§ Texto fornecido

┏━━

“Garganta” nasceu numa roda de bar

Entrevista com o editor Sergio Cohn, que retoma a tradição dos vinis de poesia


Por Ana Paula Orlandi

Foto: Bernardo Pauleira -Divulgação

Em 2014, após participar de uma edição do projeto de poesia falada “Noite Beat”, no teatro Cemitério dos Automóveis, em São Paulo, o editor Sergio Cohn foi tomar cerveja e bater papo com dois amigos poetas, Fabiano Calixto e Marcelo Montenegro. “Na conversa comentamos como era legal dizer poesia e, por sermos apaixonados pelo vinil, não demorou para surgir ali mesmo a ideia de gravar um disco com poetas”, lembra Cohn, paulista radicado no Rio e à frente da editora Azougue. “É, aliás, um tipo de disco que faz parte da minha memória afetiva: meus pais tinham LPs com Vinicius, Drummond, Bandeira, entre outros poetas, falando a própria obra e que ouvi muito na infância”.

┗━━

§ Dados armazenados

┏━━

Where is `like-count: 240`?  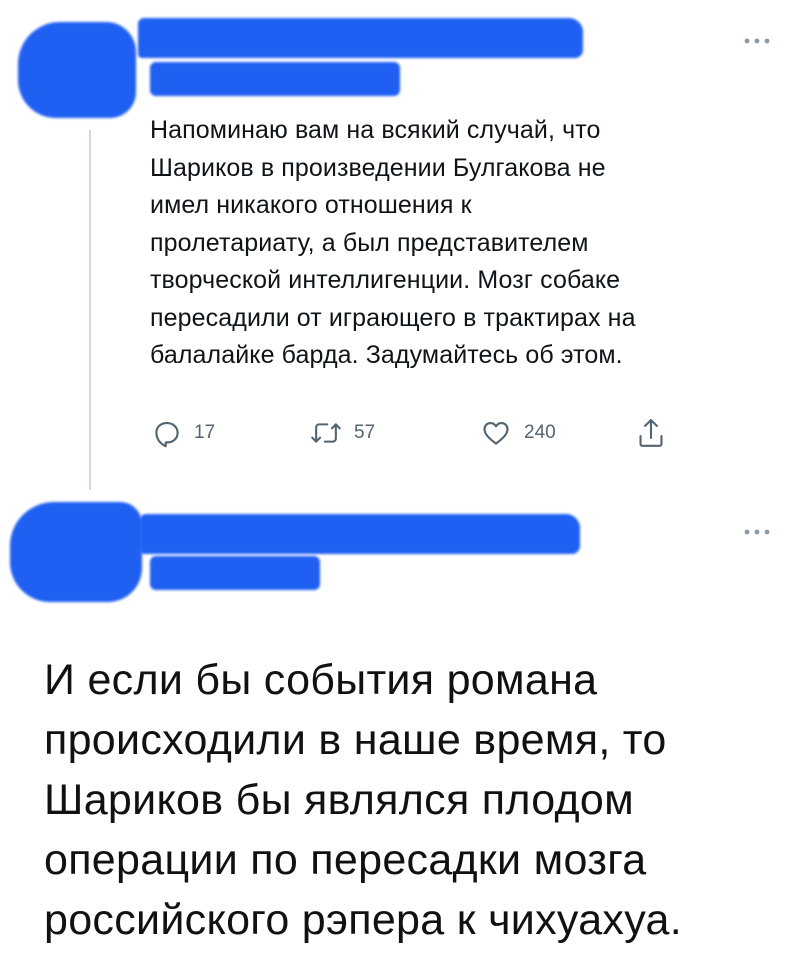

┗━━
┏━━

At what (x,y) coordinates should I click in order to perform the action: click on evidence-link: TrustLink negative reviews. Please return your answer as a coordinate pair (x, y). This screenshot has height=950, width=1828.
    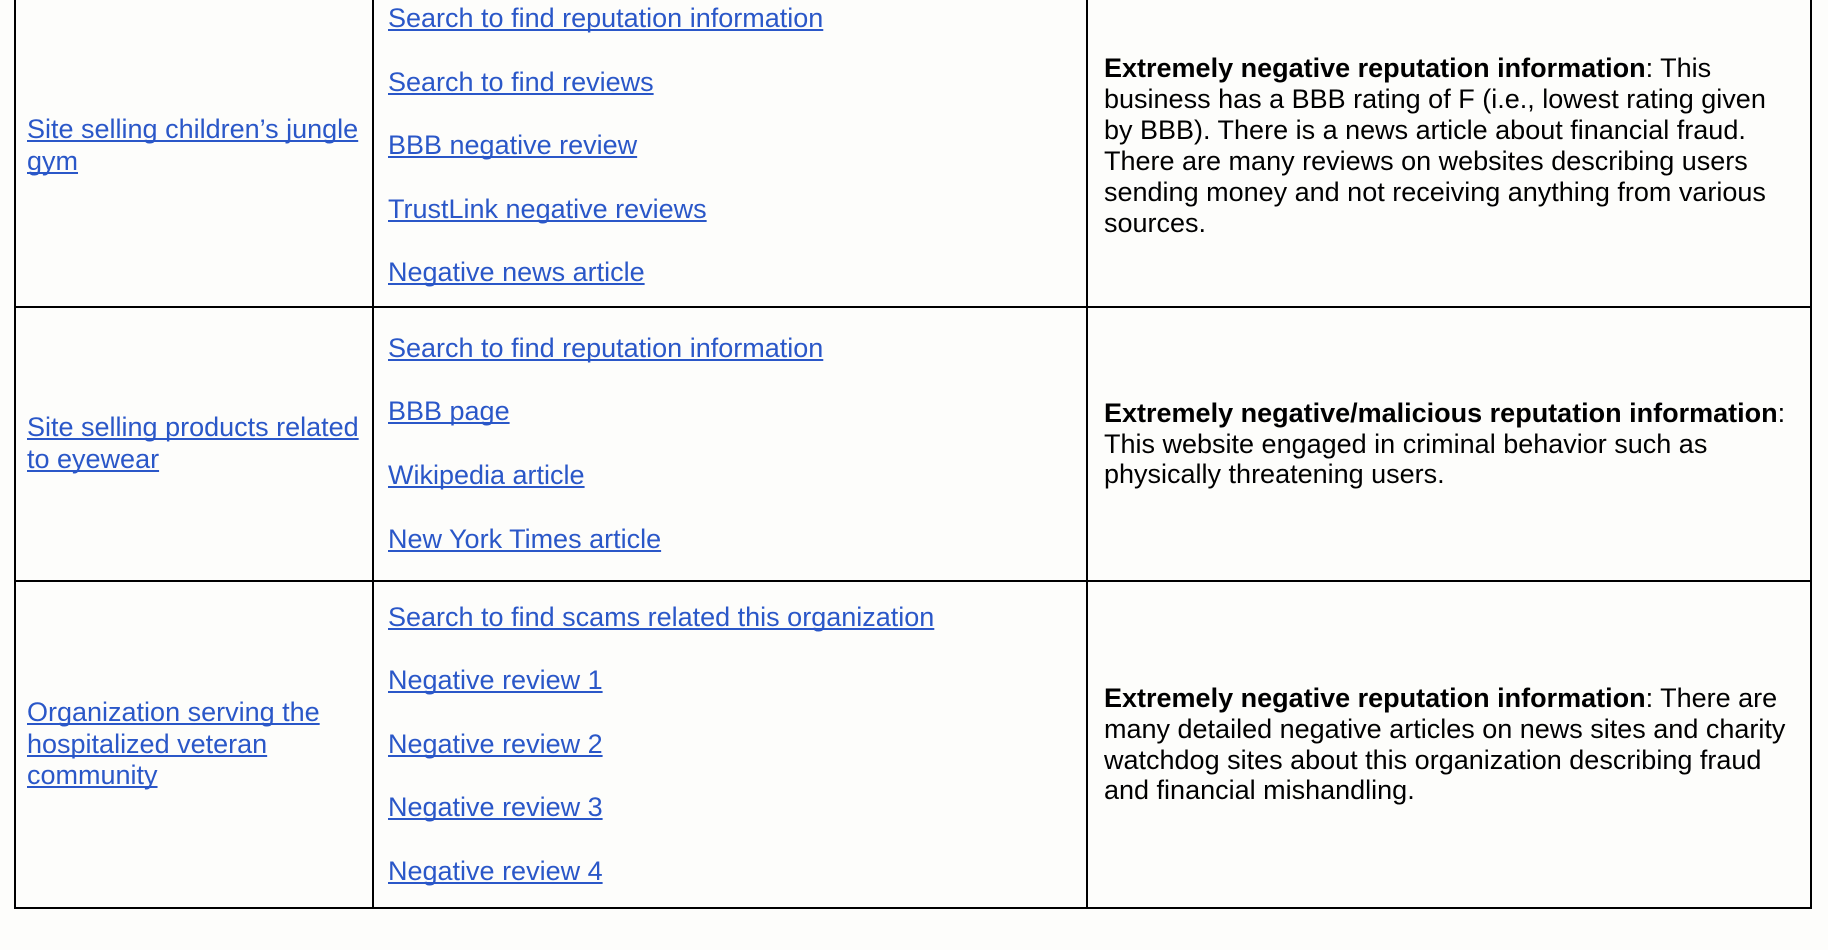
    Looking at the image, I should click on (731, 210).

┗━━
┏━━

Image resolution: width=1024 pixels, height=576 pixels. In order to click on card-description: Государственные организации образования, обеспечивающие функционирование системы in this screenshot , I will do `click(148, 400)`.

┗━━

§ Lista de tarefas
1: Por favor, resuma em forma de lista o parágrafo do texto sobre o disco “Garganta” que começa com “Em 2014, após participar”, mantendo os fatos principais.
2: Escreva a continuação do texto sobre o disco “Garganta” a partir da última frase apresentada.
As linhas não têm relação com o texto sobre o disco “Garganta”.

§ Respostas por tarefa
1:
- Em 2014, Sergio Cohn participou de uma edição do projeto de poesia falada “Noite Beat”, no teatro Cemitério dos Automóveis, em São Paulo.
- Depois, foi a um bar com os poetas Fabiano Calixto e Marcelo Montenegro.
- Na conversa, surgiu a ideia de gravar um disco com poetas, já que os três gostavam de dizer poesia e eram apaixonados pelo vinil.
- Cohn é paulista, mora no Rio e está à frente da editora Azougue.
- Esse tipo de disco faz parte da memória afetiva dele: os pais tinham LPs com Vinicius, Drummond, Bandeira e outros poetas falando a própria obra, que ele ouviu muito na infância.

2:
Lançado no ano passado pela Azougue e Embolacha, “Garganta” reúne 20 poetas contemporâneos brasileiros, a exemplo de Ana Martins Marques, Fabrício Corsaletti, Domingos Guimaraens, Gregório Duvivier e Angélica Freitas, dizendo os próprios versos, entre inéditos e já publicados. O disco, que vem acompanhado de um livro, segue uma parca tradição fonográfica no Brasil que remonta provavelmente ao final dos anos 1940, quando a gravadora Continental produziu discos com os poetas Manuel Bandeira e Olegário Mariano. Uma ideia, por sinal, que ganhou musculatura graças a iniciativas como a do Selo Festa, que entre 1955 e 1971 colocou no mercado cerca de 67 discos de poesia, parte deles falado por gente como João Cabral de Melo Neto, Cecilia Meireles e Carlos Drummond de Andrade.

A seguir, Cohn conta como foi fazer o “Garganta”, que foi apresentado ao vivo em abril passado, no Sesc Palladium, em Belo Horizonte, dentro do projeto “Digas! Poesia Falada” (veja box). O show literário, com 17 autores no palco, atraiu um público de 250 pessoas. “Vi muitos jovens na plateia”, diz o poeta e editor. “A poesia virou um gênero importante para a juventude de hoje”.

Divulgação UFPI

Como você conseguiu viabilizar a ideia de gravar um disco de poesia?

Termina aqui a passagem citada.